Frightened and alone, a young woman (Becky Cofta) struggles to open up to a loved one, teetering on the brink of internal and literal devastation. Among the most purely cinematic entries in this year’s Wisconsin Film Festival, Greg Bishop’s Winterlude is tragically temporal with soundscapes that ring as cold and hollow as the Wisconsin wilderness it was shot around.

Despite Winterlude‘s arthouse opacity, Bishop has spent the last few years as a producer, editor and documentary filmmaker with a resume that spans video journalism for the Milwaukee Journal Sentinel and film projects at UW-Milwaukee, where Bishop graduated from last year. Winterlude marks a personal return to his early surrealist work, a Lynchian embrace of inevitability and seasonal change. As a continuation of our “5 Questions” series on “Wisconsin’s Own” filmmakers, Greg Bishop talked with me about preserving the abstract on set and how an apocalypse isn’t always a bad thing.

1. Winterlude has already played at the Beloit International Film Festival and Headwaters in Bemidji. What’s the audience response been to such a non-transparent film?

Beloit and Headwaters actually were Winterlude‘s second and third stops on the festival circuit. We premiered in Ontario in late 2014.

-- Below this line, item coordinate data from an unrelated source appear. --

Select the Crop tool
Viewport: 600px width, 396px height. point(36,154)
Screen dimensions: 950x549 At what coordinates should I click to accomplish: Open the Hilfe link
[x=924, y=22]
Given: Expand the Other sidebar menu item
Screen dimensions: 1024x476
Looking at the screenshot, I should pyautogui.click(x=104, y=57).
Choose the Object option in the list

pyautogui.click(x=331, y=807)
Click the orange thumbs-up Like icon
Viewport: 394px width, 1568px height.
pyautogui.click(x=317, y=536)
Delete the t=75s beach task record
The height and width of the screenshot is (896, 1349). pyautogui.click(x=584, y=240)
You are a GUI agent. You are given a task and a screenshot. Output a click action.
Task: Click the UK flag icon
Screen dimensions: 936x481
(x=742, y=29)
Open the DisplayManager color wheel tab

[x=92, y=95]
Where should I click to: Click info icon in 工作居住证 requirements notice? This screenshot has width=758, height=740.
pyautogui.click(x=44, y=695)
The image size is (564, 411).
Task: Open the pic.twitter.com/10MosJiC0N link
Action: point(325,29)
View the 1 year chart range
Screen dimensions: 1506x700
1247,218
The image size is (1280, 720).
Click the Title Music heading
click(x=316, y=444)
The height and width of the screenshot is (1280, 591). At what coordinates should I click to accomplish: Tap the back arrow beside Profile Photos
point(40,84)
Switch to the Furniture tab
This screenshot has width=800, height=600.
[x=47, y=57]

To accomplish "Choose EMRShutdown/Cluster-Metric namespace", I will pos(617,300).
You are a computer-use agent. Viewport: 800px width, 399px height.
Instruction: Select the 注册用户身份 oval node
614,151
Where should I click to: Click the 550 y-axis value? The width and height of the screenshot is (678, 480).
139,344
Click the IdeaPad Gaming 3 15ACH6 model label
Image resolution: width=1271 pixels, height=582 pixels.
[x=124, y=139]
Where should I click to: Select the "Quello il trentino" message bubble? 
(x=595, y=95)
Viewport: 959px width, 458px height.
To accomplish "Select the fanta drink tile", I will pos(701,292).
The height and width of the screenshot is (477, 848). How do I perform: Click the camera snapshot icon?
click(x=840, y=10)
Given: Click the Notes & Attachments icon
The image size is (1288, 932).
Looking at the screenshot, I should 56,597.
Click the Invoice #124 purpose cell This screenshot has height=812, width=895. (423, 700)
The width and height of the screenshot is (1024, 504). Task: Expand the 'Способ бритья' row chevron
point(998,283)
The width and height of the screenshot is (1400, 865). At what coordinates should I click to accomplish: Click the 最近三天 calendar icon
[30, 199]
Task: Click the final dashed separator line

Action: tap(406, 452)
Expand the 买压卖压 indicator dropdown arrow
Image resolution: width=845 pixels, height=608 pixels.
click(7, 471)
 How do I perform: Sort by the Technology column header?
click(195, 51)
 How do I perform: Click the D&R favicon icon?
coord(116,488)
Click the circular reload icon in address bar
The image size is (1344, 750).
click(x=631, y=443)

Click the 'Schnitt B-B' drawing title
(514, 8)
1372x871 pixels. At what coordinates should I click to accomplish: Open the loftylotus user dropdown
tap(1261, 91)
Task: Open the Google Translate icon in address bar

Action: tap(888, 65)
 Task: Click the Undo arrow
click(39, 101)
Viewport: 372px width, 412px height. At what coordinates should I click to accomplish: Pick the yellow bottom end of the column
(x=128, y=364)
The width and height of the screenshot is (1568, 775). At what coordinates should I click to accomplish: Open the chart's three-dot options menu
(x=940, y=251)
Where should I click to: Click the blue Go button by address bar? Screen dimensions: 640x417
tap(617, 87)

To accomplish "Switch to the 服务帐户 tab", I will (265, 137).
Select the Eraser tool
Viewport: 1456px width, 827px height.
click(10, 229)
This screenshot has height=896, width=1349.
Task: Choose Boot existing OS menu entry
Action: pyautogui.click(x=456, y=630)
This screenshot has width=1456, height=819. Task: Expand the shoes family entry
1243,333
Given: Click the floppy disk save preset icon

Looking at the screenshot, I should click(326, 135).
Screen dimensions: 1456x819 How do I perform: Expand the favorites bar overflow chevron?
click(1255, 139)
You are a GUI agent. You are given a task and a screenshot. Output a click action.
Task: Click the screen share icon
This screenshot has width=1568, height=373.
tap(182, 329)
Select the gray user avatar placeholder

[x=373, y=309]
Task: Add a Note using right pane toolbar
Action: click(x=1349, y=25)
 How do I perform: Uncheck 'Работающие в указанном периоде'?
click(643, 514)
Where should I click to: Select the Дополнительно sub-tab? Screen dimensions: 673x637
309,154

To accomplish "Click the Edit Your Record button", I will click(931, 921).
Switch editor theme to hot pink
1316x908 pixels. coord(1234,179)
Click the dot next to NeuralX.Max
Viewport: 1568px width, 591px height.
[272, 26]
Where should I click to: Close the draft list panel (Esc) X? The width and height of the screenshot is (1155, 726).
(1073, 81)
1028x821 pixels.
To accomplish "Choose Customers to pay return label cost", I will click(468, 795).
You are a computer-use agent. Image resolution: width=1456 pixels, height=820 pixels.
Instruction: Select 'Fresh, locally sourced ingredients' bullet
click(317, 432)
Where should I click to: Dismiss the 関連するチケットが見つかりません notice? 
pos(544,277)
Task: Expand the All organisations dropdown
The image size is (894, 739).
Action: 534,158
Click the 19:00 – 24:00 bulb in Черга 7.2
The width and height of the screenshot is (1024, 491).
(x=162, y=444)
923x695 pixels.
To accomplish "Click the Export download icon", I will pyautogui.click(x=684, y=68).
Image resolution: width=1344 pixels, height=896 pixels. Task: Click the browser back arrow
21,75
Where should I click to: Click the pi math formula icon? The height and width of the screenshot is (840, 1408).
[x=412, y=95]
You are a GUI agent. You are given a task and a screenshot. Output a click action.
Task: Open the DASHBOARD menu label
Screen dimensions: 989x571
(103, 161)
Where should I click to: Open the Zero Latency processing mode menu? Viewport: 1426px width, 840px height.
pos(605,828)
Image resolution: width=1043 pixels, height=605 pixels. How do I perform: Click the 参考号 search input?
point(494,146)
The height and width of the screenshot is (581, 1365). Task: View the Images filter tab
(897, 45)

Having made surrealist films in the past, I was prepared for wildly different responses. Thus far, they’ve been pretty fascinating. I love hearing responses or interpretations to elements of Winterlude that I never considered in its narrative structure.

2. You’ve worked on several other projects, but this particular kind of filmmaking seems like a first-time experience for you. Were there any influences you drew from?

When I first started out, my films were generally surrealist in nature. I later drifted towards producing and documentary filmmaking for a few years but wanted to return to form with Winterlude, so imagine having a lot of pent-up ideas floating about for a while.

I’ve always been drawn to Akira Yamaoka’s industrial-ambient scores and how he is able to romanticize redundant mechanical noises. In addition, I was inspired early on by Buñuel/Dali’s Un Chien Andalou (1929) and the short films of David Lynch, particularly The Grandmother (1970) and The Alphabet (1968).

3. Your IndieGoGo campaign suggested Dundee and Shebyogan as filming locations, and you shoot a lot of scenes of outside. What made you decide to use open spaces in a story that can feel pretty claustrophobic?

The film is a reflection of personal entrapment and the desire to escape our aggressive surroundings: more directly, feeling trapped in my hole of an apartment and the personally brutal winter I was experiencing at the time. That said, the physical and abstract spaces reflect what we have, where we are and where we want to be. I chose the wilderness because it’s free, vast and brimming with life — a blunt contrast to the other spaces.

4. You have a pair of great actors that say a lot without speaking, but the sound is such an important element in establishing the atmosphere. Hollowed out noises, spacey synth textures, Cell the Rain Machine’s original score. How did you direct your actors knowing so much would be added in post?

The music and sounds were, for the most part, completed before principle photography. I did a lot of experimentation beforehand, mixing the sounds with the images, so much so that some of the pre-planned shots were either altered or removed entirely while on set based on the structure of the sounds and what I could do with them. I wanted to construct the soundscape entirely around the flow of images. In addition to the original score, there was one small piece of material by ambient artist Locust Toybox.

When filming with the actors, I don’t think I ever did on-set sound recording. To help maintain the mood and spirits, I played music while shooting or between takes — a mixture of The Walker Brothers, Bobby Vinton, Franki Valli and the original score. Nothing strictly abstract, but enough to balance tone. When directing the actors, I would talk it over and then walk them through the scene. I wanted their performances to reflect their surroundings, so to seem otherworldly and detached when standing in abstractness.

5. There’s an embrace of seasonal changes and the inevitability of “death” that comes with fall and winter. And Winterlude arrives at a kind of peace with this, albeit a slightly twisted one. Or am I way off base here?

I think you’re right on track, not just on finality but also about the parabolic nature of things. The title is inspired by this idea that most things we struggle through in life tend to reset themselves in some way by the winter, and that maybe we experience this phenomenon perpetually, especially if you consider the apocalyptic definition to be “to begin anew.”

  • Winterlude screens before Sundance winner The Russian Woodpecker on Tues Apr 14 at 6:30p and Wed Apr 15 at 4:15p. Tickets for both shows are “rush only.”